The ECA will seek to provide gamers with "a voice" by presenting the issues that gamers care about to state and local politicians (not federal?). With console manufacturers taking to the streets, criticism of the ESRB growing, court cases taking turns for the worse, and an upcoming election, the timing couldn't be better. Annual membership, available at their site, will set you back $20 big ones, but in exchange they're offering " substantial community and affinity benefits." But don't worry about your money going into some fat cat's silk-lined billfold, the ECA is a 501(c)(4) membership organization, which means they're not making any money.

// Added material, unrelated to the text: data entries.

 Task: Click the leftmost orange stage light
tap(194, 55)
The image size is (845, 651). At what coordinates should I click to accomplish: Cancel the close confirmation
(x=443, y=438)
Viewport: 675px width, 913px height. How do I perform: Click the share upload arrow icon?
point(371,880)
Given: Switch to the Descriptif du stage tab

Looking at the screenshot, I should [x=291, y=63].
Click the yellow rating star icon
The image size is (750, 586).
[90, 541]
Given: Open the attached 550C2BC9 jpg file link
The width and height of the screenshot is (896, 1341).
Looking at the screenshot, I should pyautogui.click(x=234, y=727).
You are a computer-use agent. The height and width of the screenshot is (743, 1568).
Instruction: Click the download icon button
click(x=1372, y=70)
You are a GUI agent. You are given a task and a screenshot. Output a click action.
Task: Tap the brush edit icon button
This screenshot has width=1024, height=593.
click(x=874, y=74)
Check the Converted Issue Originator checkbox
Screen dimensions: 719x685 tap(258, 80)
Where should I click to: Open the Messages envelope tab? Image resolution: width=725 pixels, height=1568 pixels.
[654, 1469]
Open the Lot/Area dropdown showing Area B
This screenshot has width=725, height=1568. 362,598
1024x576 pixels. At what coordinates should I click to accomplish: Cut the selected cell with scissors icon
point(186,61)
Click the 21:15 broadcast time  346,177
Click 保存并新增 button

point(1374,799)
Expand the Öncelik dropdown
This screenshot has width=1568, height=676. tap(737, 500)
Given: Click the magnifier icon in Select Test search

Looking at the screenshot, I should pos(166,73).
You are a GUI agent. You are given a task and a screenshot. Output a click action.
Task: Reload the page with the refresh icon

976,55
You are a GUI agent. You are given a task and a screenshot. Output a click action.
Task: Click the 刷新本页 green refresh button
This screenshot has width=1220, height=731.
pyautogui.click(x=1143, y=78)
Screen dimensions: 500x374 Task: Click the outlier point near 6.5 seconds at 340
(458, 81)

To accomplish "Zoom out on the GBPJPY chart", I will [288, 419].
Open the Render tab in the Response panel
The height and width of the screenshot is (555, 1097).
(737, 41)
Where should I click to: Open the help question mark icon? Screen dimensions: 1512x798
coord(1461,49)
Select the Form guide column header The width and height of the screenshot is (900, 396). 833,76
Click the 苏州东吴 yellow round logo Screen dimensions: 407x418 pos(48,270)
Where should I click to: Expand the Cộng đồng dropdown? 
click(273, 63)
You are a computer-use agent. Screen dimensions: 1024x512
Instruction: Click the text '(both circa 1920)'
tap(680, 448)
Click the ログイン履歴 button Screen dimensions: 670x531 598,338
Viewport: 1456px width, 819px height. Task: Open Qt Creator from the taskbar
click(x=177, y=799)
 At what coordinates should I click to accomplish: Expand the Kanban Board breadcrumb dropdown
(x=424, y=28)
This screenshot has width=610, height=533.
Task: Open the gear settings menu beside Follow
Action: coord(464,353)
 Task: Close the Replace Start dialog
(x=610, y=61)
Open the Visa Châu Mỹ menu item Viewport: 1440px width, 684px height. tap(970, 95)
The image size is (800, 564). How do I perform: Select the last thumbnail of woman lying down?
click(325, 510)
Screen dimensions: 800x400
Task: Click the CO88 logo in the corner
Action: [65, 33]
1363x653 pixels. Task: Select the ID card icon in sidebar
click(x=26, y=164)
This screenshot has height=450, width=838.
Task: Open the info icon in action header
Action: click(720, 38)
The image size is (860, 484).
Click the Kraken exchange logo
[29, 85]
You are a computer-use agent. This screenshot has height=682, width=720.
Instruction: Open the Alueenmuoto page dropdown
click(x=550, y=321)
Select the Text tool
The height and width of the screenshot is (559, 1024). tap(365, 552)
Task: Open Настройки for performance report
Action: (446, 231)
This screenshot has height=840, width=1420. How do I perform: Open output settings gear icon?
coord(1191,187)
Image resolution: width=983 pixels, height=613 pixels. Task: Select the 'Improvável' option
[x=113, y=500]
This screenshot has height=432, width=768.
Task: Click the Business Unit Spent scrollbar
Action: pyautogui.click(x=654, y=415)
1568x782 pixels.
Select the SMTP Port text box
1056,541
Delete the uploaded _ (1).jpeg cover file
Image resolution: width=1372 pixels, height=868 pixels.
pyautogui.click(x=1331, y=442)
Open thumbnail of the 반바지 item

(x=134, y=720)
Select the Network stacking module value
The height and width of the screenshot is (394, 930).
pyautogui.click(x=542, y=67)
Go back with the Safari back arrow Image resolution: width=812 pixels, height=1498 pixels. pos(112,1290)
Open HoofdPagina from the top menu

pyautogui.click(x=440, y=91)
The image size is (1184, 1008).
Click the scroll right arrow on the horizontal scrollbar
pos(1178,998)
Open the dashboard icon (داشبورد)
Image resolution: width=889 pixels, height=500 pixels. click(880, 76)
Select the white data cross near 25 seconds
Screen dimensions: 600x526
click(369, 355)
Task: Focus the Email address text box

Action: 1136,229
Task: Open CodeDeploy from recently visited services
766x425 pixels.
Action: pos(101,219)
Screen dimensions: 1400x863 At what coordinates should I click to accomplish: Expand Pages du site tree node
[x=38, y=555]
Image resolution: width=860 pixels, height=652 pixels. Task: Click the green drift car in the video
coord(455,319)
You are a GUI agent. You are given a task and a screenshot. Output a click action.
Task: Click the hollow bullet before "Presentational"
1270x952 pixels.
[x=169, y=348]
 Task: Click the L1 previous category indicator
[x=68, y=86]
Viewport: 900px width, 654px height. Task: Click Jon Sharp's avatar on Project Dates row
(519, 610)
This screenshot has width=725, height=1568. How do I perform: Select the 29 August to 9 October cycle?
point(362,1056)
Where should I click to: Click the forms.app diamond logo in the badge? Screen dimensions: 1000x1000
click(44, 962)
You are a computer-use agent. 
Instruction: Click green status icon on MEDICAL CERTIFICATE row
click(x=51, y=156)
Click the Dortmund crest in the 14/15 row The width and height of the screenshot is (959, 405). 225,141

The closest analogy we can come up with for the ECA is the National Rifle Association, a consumer advocacy group dedicated to protecting citizen's Second Amendment right to bear arms. Sound familiar? Considering the NRA reports nearly half of all families own a gun while, according the ESA, 69% of American "heads of households" play video games, it sounds to us like they may have a strong backing. So, Joystiqers, are you in?
[Update: Hal perhaps took some umbrage with our NRA comparison (we totally saw that coming), and he emailed us his thoughts:
"As for analogous membership organizations, I'm not sure that there are any that fit well given what we're up against and the scope and scale of our efforts. I can tell you that I have admired three other membership organizations which we try to emulate in differing ways: AAA, AARP and MoveOn.org: AAA because they provide a wealth of services to members that easily clears the value proposition; AARP because they do an outstanding job at community building; and MoveOn.org because they have been very effective at galvanizing their constituents using digital advocacy and grass roots empowerment."